● ABOUT THIS EXERCISE: Restate word for word the line containing "The height and width of the screenshot is (648, 1156)." and all remaining lines of the entries below.

● MATERIAL PROVIDED:
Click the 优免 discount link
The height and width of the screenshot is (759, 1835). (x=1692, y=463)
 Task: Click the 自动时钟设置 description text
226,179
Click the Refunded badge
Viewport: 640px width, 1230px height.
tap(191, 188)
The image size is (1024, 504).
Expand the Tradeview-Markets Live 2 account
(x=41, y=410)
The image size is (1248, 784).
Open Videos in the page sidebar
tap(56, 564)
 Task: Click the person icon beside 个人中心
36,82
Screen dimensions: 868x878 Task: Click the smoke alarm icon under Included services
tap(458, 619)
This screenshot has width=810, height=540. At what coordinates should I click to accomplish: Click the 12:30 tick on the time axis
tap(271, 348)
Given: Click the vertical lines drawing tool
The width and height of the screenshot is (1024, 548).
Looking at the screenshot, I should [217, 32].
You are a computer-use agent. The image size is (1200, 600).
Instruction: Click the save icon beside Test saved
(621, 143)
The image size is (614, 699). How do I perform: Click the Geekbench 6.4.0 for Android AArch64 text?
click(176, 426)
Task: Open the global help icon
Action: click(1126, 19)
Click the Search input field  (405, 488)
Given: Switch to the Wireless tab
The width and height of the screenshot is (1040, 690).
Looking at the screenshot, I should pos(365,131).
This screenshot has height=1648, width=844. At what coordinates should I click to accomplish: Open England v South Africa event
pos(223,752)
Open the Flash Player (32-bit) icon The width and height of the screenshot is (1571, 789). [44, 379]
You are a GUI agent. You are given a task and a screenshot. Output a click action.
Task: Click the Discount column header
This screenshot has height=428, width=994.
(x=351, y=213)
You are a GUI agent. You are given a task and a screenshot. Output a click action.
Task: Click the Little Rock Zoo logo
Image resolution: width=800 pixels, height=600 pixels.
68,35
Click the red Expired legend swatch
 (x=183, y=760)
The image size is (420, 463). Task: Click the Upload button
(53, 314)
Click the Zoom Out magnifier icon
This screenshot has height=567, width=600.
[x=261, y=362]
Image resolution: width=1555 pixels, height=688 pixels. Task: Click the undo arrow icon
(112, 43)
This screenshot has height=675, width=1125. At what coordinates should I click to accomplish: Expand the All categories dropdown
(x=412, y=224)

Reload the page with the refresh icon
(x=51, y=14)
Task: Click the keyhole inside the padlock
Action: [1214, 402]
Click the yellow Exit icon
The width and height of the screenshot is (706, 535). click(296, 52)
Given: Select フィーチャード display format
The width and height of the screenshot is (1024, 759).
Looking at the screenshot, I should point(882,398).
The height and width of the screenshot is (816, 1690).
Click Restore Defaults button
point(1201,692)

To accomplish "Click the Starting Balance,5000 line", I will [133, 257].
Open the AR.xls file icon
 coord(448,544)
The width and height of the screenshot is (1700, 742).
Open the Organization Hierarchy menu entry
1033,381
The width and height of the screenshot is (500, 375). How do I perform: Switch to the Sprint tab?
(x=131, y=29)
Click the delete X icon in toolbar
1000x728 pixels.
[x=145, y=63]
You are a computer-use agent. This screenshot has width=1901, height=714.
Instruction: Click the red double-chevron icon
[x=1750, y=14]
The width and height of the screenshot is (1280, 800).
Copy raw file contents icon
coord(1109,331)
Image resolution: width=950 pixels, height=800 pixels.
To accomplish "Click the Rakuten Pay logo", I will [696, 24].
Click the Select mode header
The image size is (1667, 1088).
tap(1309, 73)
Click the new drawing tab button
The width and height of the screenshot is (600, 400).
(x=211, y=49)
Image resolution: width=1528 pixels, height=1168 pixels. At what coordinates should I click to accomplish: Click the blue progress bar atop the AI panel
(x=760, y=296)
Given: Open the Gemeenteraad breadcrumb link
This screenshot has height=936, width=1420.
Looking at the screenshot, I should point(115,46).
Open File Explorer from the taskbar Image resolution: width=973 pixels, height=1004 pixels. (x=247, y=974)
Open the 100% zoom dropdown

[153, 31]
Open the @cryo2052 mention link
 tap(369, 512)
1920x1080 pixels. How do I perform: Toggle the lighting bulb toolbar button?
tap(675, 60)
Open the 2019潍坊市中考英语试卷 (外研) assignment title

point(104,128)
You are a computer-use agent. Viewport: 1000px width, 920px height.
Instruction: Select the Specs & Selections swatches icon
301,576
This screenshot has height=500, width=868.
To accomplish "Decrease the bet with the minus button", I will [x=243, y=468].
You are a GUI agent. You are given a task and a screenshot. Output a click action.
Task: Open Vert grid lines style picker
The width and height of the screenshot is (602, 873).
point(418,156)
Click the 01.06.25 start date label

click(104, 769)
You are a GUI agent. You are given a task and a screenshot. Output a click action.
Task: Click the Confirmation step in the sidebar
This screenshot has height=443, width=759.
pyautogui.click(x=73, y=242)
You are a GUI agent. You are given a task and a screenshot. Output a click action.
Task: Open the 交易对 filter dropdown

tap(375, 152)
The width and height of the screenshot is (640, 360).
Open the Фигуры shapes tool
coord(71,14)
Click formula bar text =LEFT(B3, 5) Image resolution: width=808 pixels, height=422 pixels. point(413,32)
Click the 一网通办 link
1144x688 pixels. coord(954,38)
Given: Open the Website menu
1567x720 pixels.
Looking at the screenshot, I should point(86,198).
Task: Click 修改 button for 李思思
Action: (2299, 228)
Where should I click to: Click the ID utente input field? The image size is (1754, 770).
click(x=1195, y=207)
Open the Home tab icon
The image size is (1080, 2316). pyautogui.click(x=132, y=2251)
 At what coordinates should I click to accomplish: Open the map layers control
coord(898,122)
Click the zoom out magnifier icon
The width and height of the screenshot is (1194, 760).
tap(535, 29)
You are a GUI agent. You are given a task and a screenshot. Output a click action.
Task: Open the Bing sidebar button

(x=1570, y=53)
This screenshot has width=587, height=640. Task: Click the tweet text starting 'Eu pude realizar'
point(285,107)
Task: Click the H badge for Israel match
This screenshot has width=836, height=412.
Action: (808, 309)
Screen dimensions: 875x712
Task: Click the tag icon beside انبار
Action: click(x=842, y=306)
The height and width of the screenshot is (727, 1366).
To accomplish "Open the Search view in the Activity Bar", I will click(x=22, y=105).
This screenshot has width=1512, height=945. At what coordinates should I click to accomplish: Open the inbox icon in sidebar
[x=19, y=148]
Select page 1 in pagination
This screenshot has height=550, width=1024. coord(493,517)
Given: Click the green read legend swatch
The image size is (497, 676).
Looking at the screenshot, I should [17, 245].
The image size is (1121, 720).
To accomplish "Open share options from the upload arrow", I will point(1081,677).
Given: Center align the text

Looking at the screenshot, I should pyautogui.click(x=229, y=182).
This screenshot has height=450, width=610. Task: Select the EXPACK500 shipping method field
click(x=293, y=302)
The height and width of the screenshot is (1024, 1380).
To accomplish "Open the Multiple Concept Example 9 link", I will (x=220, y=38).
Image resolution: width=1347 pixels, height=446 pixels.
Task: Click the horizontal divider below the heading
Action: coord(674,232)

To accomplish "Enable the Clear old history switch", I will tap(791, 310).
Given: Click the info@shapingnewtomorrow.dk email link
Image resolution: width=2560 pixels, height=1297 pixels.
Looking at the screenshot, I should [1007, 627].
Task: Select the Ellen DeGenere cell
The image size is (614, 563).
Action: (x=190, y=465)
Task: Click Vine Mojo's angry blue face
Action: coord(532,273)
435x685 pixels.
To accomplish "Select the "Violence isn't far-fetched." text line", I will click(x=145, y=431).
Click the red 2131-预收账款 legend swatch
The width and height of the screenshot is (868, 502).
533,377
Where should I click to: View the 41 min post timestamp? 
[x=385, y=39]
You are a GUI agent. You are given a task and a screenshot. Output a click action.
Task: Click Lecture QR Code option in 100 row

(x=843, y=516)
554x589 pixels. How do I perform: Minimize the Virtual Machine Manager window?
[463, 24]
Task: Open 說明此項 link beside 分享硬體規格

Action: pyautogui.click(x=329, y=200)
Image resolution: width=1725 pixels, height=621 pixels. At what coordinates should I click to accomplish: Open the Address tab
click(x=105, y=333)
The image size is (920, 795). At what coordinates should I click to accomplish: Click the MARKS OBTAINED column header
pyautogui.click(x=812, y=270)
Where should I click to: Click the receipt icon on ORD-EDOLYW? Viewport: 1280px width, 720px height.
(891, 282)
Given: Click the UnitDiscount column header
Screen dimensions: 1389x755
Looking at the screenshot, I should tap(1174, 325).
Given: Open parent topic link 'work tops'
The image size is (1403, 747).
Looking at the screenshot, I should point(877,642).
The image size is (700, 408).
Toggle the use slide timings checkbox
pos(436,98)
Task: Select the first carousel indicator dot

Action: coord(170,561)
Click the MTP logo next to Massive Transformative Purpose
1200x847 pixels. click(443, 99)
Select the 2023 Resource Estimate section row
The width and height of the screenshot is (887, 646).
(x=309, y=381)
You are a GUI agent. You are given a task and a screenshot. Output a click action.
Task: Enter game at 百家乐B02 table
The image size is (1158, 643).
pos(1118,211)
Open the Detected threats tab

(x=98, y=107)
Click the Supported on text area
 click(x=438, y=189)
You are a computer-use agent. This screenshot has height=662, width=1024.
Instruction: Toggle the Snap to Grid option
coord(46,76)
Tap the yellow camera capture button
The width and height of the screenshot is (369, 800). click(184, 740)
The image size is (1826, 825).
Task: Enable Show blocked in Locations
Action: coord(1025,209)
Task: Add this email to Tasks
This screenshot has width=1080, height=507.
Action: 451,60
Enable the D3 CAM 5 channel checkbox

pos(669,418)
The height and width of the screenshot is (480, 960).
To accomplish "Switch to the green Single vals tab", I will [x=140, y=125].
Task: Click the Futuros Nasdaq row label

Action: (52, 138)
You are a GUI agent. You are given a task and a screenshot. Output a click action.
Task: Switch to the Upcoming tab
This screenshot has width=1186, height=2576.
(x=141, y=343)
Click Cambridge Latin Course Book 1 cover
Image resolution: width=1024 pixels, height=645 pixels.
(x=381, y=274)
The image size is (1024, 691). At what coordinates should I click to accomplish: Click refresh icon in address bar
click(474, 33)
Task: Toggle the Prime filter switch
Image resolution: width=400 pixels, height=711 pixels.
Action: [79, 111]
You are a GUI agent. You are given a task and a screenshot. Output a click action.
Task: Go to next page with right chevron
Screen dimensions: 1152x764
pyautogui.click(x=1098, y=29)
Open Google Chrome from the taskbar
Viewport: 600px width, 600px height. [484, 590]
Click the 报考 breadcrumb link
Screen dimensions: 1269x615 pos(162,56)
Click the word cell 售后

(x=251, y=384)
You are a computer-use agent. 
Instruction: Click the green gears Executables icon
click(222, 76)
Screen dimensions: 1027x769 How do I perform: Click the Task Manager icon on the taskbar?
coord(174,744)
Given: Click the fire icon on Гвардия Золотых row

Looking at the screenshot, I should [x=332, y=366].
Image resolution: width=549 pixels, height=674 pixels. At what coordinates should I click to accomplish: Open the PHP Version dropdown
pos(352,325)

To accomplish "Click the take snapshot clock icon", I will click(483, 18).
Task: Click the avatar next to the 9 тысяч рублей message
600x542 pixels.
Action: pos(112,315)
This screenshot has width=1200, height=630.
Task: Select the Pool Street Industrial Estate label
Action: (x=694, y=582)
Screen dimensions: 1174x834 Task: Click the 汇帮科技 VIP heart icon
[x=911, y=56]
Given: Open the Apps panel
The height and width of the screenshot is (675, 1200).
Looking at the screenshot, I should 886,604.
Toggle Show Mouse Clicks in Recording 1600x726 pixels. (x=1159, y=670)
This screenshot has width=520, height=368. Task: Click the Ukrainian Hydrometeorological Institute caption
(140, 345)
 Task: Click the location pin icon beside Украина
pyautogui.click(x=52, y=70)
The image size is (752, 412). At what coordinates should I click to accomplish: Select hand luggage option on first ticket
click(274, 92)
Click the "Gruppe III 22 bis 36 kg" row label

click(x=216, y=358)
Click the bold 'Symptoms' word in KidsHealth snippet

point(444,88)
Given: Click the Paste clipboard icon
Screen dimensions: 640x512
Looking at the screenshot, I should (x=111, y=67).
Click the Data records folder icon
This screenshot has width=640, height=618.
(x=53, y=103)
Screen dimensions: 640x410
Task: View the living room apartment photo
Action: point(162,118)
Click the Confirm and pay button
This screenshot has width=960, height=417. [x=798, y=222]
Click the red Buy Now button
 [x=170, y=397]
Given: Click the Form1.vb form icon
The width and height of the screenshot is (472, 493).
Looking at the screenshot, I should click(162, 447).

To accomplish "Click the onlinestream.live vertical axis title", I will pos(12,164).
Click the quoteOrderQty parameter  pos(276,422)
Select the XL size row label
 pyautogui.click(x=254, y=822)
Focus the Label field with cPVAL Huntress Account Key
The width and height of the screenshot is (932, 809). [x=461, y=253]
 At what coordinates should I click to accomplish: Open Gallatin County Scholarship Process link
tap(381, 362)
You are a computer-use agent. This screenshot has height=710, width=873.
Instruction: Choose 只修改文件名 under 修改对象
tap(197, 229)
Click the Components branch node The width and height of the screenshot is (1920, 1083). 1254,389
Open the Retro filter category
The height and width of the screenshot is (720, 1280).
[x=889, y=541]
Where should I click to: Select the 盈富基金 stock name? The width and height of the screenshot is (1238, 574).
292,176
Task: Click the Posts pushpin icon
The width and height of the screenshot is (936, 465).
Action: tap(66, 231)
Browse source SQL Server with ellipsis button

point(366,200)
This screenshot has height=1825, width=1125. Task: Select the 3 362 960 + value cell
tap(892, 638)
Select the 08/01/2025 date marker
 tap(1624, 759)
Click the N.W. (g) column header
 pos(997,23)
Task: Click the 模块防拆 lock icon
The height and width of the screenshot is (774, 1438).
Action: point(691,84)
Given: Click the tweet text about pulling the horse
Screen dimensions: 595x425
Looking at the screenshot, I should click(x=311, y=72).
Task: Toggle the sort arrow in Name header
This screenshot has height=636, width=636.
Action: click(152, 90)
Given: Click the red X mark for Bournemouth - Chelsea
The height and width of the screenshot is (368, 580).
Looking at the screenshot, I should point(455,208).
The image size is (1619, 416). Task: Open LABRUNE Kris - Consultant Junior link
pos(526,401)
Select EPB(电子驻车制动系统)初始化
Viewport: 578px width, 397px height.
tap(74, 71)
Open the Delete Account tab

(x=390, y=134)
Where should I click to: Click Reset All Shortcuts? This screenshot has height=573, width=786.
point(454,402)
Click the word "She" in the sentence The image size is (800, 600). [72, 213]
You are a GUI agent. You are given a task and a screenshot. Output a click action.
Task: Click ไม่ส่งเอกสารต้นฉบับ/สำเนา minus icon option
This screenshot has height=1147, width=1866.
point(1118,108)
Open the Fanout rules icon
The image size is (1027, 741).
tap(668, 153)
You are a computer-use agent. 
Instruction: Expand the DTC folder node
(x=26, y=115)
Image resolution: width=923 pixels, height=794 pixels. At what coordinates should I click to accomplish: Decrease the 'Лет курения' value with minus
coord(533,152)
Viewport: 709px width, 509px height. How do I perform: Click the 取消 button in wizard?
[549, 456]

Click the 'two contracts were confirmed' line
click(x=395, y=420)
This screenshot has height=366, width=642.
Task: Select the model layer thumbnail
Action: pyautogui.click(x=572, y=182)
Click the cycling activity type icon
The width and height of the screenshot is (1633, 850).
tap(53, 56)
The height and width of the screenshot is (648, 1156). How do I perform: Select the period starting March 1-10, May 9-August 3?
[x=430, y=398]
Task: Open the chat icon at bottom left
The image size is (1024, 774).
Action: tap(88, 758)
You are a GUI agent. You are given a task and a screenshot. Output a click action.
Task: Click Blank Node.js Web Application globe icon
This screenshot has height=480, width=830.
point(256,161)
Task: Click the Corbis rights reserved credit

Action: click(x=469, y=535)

● RESULT:
The height and width of the screenshot is (648, 1156). How do I perform: Select the period starting March 1-10, May 9-August 3?
[x=430, y=398]
Task: Open the chat icon at bottom left
The image size is (1024, 774).
Action: tap(88, 758)
You are a GUI agent. You are given a task and a screenshot. Output a click action.
Task: Click Blank Node.js Web Application globe icon
This screenshot has height=480, width=830.
point(256,161)
Task: Click the Corbis rights reserved credit

Action: click(x=469, y=535)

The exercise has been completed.